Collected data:
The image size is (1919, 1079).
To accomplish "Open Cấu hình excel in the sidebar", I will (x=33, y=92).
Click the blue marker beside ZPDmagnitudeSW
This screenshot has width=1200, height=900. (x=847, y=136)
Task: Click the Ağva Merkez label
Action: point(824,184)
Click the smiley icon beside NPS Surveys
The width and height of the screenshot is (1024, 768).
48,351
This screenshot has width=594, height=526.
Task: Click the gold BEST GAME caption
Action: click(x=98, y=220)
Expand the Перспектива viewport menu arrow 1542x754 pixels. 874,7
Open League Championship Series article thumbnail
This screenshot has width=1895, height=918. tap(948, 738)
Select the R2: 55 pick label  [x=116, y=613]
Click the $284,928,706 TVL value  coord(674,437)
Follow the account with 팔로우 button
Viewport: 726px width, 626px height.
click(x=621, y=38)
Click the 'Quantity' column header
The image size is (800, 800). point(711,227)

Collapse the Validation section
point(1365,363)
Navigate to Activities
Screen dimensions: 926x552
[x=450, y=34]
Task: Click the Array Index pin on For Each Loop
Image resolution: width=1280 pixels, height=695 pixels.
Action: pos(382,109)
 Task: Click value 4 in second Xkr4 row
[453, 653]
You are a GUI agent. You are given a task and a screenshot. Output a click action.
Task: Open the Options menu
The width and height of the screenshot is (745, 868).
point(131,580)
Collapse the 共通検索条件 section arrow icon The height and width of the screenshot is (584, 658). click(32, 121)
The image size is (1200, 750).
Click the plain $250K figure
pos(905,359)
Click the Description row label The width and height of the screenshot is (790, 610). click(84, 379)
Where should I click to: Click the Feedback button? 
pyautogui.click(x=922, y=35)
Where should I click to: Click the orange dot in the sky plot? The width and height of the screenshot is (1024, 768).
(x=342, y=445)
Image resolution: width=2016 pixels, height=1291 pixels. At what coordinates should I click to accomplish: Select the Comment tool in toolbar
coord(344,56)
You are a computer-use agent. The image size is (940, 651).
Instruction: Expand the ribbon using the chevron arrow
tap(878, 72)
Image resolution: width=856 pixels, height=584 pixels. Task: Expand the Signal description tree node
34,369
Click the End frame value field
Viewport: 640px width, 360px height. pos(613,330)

--- About this task ---
Every line in the entries above that has the word "icon" should be identified and copied.

--- Answer below ---
Click the smiley icon beside NPS Surveys
Collapse the 共通検索条件 section arrow icon The height and width of the screenshot is (584, 658). click(32, 121)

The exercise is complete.